Secondo uno studio australiano nei fondali potrebbero esserci fino a otto milioni di tonnellate di plastica. Una ricerca italiana ha dimostrato che il Mediterraneo è tra mari i più inquinati
- Uno studio realizzato da ricercatori australiani ha dimostrato che sui fondali di tutti gli oceani potrebbero esserci fino a 14 milioni di tonnellate di microplastica.
- Un lavoro simile nel Mar Adriatico ha dimostrato che il Mediterraneo è tra i mari più inquinati da microplastiche, tant’è che in media due pesci su dieci ingeriscono da una a cinque microplastiche durante la loro vita.

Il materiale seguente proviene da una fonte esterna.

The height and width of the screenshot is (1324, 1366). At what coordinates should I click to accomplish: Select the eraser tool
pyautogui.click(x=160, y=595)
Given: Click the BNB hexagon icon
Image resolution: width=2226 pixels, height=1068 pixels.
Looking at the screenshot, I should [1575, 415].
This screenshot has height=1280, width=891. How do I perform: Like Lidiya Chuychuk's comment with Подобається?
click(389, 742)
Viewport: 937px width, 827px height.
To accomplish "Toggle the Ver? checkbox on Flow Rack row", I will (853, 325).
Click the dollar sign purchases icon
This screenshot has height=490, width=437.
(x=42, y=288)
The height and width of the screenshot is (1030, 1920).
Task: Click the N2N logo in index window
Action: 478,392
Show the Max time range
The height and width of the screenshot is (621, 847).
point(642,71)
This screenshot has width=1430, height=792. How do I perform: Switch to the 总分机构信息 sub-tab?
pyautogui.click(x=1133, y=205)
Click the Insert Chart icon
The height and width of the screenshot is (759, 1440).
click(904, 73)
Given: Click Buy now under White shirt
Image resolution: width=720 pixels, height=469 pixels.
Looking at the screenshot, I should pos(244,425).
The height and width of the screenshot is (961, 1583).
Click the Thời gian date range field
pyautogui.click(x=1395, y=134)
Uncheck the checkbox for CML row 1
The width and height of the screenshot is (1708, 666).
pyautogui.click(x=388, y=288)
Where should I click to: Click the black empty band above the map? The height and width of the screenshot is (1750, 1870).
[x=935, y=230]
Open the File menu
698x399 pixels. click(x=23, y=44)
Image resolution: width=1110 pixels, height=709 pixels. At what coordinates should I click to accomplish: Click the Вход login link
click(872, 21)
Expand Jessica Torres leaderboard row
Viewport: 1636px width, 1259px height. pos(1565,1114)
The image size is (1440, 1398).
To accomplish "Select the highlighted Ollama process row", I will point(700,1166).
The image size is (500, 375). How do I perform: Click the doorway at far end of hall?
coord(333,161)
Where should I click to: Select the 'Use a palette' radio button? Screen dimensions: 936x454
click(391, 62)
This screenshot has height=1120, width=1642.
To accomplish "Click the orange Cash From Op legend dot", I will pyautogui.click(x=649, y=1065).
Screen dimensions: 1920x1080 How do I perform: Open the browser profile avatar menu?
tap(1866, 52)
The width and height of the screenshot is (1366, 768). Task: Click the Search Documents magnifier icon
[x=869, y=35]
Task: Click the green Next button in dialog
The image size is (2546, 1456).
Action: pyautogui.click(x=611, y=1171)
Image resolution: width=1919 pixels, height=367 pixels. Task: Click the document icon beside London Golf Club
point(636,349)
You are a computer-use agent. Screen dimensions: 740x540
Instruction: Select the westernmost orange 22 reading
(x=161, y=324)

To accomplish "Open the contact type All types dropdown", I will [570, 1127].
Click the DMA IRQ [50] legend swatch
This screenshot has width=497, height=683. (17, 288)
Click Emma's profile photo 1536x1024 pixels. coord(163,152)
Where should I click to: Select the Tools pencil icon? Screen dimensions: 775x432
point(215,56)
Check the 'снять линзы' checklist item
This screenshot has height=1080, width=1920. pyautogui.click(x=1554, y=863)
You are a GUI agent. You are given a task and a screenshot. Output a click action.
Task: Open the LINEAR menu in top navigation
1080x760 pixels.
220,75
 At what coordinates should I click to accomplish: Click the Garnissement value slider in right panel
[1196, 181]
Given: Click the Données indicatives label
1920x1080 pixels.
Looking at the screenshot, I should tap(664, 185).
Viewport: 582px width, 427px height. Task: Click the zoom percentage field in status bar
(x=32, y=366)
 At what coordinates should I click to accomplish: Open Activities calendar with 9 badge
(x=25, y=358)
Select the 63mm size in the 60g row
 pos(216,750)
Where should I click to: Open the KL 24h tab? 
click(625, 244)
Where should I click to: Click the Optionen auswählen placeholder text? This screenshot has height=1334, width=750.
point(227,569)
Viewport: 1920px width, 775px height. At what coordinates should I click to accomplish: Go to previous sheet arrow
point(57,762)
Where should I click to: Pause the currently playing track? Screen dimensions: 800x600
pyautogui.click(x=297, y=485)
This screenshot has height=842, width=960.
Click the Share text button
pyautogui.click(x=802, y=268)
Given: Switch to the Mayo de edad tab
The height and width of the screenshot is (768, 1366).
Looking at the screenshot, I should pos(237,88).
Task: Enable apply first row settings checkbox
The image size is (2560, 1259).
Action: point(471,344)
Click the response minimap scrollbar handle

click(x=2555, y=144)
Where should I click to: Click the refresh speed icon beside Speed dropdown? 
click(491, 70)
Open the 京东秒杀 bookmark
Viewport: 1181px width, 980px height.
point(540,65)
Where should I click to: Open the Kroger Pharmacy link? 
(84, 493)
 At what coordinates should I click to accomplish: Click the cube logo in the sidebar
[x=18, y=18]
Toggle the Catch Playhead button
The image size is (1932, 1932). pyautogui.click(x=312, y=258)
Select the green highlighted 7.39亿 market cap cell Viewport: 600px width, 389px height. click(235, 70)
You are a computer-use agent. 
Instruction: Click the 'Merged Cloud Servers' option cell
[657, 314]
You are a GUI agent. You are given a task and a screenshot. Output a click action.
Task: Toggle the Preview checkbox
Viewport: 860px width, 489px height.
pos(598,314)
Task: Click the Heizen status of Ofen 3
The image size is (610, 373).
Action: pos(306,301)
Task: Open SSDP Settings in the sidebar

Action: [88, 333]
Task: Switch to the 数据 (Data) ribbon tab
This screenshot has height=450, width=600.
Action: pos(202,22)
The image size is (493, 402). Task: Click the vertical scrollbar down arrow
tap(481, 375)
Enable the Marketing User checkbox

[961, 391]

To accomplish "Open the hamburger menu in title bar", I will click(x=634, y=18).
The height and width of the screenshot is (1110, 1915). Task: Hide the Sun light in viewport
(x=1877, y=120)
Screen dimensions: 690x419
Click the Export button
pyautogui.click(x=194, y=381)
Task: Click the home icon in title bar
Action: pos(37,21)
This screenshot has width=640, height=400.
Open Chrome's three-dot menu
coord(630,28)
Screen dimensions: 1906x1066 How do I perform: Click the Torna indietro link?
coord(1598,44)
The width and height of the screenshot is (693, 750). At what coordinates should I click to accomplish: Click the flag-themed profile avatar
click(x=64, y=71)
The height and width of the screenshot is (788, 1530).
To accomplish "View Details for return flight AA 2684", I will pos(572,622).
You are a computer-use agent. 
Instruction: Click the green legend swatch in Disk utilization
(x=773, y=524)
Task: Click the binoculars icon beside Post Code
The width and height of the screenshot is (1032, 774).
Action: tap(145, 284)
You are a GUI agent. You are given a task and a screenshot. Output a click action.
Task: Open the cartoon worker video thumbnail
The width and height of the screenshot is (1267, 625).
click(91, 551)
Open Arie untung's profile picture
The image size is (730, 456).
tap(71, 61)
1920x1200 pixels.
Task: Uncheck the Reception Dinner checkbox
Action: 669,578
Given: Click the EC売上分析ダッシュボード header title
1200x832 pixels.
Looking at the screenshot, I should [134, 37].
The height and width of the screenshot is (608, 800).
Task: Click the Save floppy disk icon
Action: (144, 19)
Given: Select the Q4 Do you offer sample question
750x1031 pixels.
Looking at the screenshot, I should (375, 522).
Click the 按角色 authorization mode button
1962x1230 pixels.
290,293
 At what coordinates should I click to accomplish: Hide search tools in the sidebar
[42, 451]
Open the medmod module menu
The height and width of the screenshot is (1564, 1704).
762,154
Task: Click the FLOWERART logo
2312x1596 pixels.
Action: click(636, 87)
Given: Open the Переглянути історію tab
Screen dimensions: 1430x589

- Le previsioni dicono che il fenomeno continuerà nel prossimo futuro con un apporto stimato tra i quattro e gli otto milioni di tonnellate di plastica all’anno.
Non c’è luogo al mondo, a quanto pare, dove la plastica non sia arrivata a inquinare: è segnalata nelle aree marine artiche, così come nei ghiacci dell’Antartide e persino nelle acque più profonde del Pianeta, la Fossa delle Marianne. Ora, una nuova ricerca pubblicata sulla rivista scientifica Frontiers in Marine Science fornisce una stima globale delle microplastiche sul fondo di tutti gli oceani e il risultato è impressionante: non ce n’è meno di otto milioni di tonnellate, ma potrebbero essercene anche 14 milioni di tonnellate, ossia quanto il peso di una decina di milioni di automobili. Questo valore è circa 35 volte superiore al peso stimato della plastica che vi è sulla superficie dell'oceano.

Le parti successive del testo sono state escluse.